From: Vaughan Black <Vaughan.Black@Dal.Ca>
To: obligations@uwo.ca
Date: 23/12/2010 15:30:16 UTC
Subject: SCC case on tort vs judicial review

Those interested in the borderline between private and public law will
want to read today's decision of the Supreme Court of Canada in Canada
v. TeleZone Inc.:

http://scc.lexum.umontreal.ca/en/2010/2010scc62/2010scc62.html

The plaintiff had sued the federal government in negligence and unjust
enrichment. The government's response was that the suit was really
just a veiled collateral attack on a Minister's decision and that the
proper route was to seek judicial review. The court unanimously held
for the plaintiff. There were a couple of companion cases decided at
the same time that followed the same approach.

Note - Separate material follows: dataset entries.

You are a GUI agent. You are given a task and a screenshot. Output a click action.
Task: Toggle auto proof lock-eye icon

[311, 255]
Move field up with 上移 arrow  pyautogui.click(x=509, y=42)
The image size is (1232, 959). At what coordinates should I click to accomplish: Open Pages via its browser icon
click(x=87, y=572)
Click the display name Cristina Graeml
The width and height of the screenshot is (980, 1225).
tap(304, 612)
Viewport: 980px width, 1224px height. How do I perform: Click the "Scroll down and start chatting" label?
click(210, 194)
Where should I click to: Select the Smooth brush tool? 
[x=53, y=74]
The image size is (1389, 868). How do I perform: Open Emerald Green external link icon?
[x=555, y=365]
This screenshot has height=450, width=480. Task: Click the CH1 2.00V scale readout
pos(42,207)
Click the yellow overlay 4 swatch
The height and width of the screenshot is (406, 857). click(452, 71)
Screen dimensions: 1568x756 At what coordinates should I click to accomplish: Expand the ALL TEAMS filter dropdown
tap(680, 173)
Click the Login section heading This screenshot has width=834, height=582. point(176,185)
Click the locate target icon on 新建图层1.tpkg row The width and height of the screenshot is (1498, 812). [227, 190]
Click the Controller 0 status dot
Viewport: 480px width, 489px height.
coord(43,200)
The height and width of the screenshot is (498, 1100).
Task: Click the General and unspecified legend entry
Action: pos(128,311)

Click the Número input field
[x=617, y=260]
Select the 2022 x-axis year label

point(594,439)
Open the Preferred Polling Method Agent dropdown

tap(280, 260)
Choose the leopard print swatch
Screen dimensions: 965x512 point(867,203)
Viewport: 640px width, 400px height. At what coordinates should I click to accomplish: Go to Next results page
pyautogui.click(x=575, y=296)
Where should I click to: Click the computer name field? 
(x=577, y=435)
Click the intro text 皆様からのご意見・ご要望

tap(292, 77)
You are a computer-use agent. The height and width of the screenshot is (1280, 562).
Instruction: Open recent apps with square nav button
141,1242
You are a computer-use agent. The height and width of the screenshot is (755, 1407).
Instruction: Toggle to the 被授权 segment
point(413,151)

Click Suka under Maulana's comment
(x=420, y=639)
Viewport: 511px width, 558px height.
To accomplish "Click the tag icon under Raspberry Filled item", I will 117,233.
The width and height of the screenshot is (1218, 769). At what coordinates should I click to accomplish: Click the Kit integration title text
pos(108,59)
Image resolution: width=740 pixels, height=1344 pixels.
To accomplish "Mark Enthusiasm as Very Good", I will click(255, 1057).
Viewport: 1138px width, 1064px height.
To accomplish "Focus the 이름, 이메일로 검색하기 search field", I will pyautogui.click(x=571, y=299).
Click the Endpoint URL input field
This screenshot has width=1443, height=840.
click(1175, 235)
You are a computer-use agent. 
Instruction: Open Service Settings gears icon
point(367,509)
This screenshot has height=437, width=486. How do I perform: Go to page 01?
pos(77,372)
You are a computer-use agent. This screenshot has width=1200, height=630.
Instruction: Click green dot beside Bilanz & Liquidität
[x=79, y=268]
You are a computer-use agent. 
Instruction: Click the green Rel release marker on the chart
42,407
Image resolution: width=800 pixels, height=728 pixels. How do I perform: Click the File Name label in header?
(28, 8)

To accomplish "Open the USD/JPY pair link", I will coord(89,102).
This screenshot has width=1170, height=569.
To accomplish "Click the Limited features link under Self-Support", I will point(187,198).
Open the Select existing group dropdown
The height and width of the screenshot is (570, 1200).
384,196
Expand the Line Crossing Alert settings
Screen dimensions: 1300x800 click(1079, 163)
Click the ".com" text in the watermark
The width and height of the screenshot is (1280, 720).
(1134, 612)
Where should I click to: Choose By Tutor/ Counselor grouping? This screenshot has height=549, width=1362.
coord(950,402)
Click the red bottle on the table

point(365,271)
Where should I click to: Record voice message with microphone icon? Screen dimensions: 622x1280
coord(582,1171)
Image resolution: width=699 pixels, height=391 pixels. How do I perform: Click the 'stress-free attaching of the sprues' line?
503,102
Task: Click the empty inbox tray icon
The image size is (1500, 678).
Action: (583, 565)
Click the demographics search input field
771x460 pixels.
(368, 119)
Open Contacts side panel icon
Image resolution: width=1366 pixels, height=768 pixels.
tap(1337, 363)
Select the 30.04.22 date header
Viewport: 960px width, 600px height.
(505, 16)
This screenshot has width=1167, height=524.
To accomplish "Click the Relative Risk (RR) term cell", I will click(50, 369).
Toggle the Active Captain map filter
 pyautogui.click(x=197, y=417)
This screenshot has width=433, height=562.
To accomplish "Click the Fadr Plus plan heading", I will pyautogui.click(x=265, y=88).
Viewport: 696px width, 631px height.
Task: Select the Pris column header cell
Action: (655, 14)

The following 3 paragraphs sum it up:

[76] Where a plaintiff?s pleading alleges the
elements of a private cause of action, I think the provincial superior
court should not in general decline jurisdiction on the basis that the
claim looks like a case that should be pursued on judicial review. If
the plaintiff has a valid cause of action for damages, he or she is
normally entitled to pursue it.

[77] In the U.K., a similar position has been
expressed by the House of Lords in Roy v. Kensington and Chelsea and
Westminster Family Practitioner Committee, [1992] 1 A.C. 624, per Lord
Bridge, at pp. 628-29:

[W]here a litigant asserts his entitlement to a subsisting right in
private law, whether by way of claim or defence, the circumstance that
the existence and extent of the private right asserted may
incidentally involve the examination of a public law issue cannot
prevent the litigant from seeking to establish his right by action
commenced by writ or originating summons, any more than it can prevent
him from setting up his private law right in proceedings brought
against him.

It is generally true here, as it is in the U.K., that a plaintiff is
not required to bring an application for judicial review so long as
private rights are legitimately engaged by the action. Under the
English authorities, as in Canada, there is a special concern where
the availability of judicial review depends on special leave, or is
restricted by an abbreviated limitation period, or where the relief
available on judicial review is discretionary (Roy, per Lord Lowry, at
p. 654). See also P. P. Craig, Administrative Law (6th ed. 2008), at
p. 869. These considerations echo the concerns already canvassed in
rejecting the Grenier approach.

[78] To this discussion, I would add a minor
caveat. There is always a residual discretion in the inherent
jurisdiction of the provincial superior court (as well as in the
Federal Court under s. 50(1) of its Act), to stay the damages claim
because in its essential character, it is a claim for judicial review
with only a thin pretence to a private wrong. Generally speaking the
fundamental issue will always be whether the claimant has pleaded a
reasonable private cause of action for damages. If so, he or she
should generally be allowed to get on with it.